I’m not sure exactly what you have as far as a bracelet,but most fire starters consist of an iron rod to spark against by striking it against a knife.I use flint myself to strike against a ferrous iron rod.First make a very dry “birds nest”,or find an actual birds nest they work wonderful.If you make one make it like,YOU GUESSED IT,a birds nest.Fill the nest with anything that will ignite with a spark,pocket lint works pretty well.Then strike your Ferro rod against your knife or flint,or vice-versa what ever makes you comfortable, making as large of a spark as you can muster.Make sure to ONLY use very dry materials,and prepare material to stoke the fire.Also,if you have it handy alcohol soaked cotton balls work very well.Atleast until you have 10 or15 fires under your belt.You don’t want to make sparks fly for 15 minutes then hunt material to burn only to start over.Personally I think you are better off with a magnesium fire starter that you can scrape highly ignitable magnesium from and with a small pile and a few strikes later VOILA FIRE!Atleast until you get the basics down.Above all…Practice making fires,because practice makes perfect and you don’t want to find yourself in the woods freezing cold in the dark trying to make fire for the very first time!Carry more than one way to start a fire on your personalAnd it’s okay if one of them is a lighter!As far as I know they still work pretty well.I hope this helps
@OP; While a good post, some of the methods, while creative, and the knowledge of them is necessary for proper preparation.
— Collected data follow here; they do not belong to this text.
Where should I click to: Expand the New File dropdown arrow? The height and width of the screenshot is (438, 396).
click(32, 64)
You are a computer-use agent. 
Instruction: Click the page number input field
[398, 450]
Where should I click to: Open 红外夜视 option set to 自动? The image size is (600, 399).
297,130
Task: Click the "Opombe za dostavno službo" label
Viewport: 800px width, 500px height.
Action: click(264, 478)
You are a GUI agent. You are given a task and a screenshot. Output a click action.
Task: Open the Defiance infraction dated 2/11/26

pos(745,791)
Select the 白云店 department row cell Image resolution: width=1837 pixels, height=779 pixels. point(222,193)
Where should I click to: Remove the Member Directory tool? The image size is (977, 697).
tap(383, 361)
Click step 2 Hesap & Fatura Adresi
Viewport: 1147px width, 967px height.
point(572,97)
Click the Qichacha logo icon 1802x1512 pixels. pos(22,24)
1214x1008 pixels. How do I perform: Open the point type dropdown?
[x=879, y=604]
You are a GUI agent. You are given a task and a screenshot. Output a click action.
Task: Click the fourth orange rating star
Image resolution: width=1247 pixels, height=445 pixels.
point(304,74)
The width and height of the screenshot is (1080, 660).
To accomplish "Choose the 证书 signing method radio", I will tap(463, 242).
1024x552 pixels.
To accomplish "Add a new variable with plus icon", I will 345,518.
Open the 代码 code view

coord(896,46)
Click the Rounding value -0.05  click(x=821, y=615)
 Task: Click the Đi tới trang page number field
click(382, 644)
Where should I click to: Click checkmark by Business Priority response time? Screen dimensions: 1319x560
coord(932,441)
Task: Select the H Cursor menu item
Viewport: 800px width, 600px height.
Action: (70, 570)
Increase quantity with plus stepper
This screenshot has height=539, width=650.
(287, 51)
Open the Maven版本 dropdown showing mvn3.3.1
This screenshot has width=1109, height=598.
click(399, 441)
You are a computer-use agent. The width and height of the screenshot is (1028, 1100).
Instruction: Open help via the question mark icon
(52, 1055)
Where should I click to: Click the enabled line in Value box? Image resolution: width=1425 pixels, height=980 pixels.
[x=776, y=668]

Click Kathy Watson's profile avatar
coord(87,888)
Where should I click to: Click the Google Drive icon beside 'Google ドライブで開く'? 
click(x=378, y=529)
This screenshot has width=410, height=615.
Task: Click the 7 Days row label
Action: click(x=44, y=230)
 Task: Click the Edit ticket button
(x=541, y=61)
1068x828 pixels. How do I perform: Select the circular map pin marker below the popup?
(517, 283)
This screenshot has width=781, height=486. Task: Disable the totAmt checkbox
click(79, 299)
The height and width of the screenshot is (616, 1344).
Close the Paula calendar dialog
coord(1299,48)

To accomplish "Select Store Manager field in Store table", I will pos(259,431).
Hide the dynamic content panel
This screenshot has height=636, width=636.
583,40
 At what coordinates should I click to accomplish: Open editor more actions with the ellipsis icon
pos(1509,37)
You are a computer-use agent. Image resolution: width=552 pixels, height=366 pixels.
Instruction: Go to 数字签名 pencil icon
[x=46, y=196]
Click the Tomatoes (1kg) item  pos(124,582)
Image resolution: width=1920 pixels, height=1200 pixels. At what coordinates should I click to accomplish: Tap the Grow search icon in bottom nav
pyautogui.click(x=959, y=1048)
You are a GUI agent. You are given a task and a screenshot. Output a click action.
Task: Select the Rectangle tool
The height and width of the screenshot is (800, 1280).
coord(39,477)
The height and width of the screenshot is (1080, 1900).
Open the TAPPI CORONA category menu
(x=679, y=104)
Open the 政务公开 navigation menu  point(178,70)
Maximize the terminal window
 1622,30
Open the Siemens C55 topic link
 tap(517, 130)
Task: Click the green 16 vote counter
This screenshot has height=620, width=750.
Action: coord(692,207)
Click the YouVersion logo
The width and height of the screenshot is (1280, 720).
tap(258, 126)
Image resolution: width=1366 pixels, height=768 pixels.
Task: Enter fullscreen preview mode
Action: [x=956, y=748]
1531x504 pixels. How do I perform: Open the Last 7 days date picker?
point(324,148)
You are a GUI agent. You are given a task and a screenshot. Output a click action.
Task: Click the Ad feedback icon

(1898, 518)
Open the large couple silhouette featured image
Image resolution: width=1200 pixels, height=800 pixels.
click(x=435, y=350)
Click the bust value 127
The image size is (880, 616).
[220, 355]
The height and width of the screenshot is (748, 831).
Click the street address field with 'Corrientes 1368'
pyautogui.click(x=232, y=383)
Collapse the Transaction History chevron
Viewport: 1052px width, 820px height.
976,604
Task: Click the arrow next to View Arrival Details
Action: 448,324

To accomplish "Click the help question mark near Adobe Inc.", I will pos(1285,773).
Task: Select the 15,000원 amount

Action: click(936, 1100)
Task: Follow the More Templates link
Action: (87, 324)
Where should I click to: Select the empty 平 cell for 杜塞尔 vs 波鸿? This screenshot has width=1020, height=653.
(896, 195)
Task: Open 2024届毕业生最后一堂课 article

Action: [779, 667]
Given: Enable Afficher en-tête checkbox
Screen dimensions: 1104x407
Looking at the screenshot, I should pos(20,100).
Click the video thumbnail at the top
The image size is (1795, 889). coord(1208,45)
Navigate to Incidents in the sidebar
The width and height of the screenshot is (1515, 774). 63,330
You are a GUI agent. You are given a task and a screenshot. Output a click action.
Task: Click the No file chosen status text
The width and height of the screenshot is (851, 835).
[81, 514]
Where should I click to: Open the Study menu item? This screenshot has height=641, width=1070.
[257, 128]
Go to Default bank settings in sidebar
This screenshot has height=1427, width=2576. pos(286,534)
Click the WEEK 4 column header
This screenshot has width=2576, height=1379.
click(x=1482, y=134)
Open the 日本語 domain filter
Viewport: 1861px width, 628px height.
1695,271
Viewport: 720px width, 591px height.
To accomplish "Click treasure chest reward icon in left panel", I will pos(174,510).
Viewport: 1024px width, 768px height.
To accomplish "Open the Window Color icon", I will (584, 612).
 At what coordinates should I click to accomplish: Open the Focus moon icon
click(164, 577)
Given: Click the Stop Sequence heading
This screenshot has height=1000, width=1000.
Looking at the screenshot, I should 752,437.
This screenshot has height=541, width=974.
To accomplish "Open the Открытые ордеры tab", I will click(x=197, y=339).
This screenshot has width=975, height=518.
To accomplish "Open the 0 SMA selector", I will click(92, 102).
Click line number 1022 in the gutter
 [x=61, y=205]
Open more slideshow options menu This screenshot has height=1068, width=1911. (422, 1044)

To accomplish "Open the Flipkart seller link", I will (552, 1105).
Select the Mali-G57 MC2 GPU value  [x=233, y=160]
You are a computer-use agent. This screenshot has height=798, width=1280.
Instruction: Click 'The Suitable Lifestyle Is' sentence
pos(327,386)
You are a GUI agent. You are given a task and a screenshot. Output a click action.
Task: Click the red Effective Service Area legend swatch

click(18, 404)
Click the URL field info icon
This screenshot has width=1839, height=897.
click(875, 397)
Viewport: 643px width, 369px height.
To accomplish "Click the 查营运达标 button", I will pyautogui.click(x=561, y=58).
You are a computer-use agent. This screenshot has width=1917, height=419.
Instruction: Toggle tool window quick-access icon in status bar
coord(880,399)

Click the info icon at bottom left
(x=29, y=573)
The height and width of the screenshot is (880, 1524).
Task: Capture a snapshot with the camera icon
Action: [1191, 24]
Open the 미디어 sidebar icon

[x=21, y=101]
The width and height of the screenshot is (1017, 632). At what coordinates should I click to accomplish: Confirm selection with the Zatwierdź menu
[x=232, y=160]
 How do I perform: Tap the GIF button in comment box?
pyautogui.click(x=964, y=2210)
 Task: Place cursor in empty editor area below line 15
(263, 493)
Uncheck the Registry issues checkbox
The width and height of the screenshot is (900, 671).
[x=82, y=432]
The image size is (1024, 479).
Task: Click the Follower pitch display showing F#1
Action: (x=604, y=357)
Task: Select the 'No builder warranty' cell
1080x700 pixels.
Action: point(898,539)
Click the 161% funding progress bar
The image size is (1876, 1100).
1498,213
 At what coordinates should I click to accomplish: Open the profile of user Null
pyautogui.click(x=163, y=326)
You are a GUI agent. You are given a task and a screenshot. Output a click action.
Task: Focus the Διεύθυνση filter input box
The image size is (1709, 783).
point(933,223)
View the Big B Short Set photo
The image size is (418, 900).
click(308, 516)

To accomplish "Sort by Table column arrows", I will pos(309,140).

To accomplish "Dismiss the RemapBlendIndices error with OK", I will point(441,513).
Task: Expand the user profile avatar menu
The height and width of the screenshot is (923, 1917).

However, condoms, ice, “plain glasses”, and soda cans are basically bull shit. Yes, I’ve seen Dave, Les, Hawke and Bear all use some version of them. I would rather spend my practice time using methods that have a high probability to start fire. Do I know these “last ditch” methods, yes…does anyone recommend them….NO. First, regular glasses, if you’re not blind don’t do much for you. I do carry some condoms for prepper uses (but one can hope, but at that point I’m don’t care about a condom). I do carry a large magnifying glass…made out of glass. The larger the better and EASIER TO MAKE FIRE. All the friction methods are valid. The chemical methods are awesome…they will get a fire started in the wet and damp. Enough of them and you will have a fire. Trying to sell the ideas of extreme “alternative methods” is kind of disingenuous when trying to make them seem “mainstream”. As much as I appreciate the post the most acceptable “man controlling fire” time frame is the middle paleolithic (700K to 400K ya). The evidence for the lower paleolithic is tenuous and may simply be evidence of being a “caretaker” of natural fire. If around an active volcano, it could certainly be “shepherded” as a resource, but not MADE AS A REGULAR EVENT. But all in all not a bad post. Be Well.
sorry, but with optics, bigger is not better. the magnification power of any lens is inversely proportional to the diameter of the lens. in layman’s terms, an increase in lens diameter equals lower magnification strength, while a reduction in lens diameter equals higher magnification strength. it all has to do with the curvature of the lens. so the bigger across it is, the less curvature there is and the weaker the lens is. obviously the reverse applies with smaller diameters. in short, you’re better off carrying a 4x5mm or 8x34mm aspheric lens. either one are used for inspection of electronics and will emit a much hotter light beam than any magnifying glass you can get at the shop.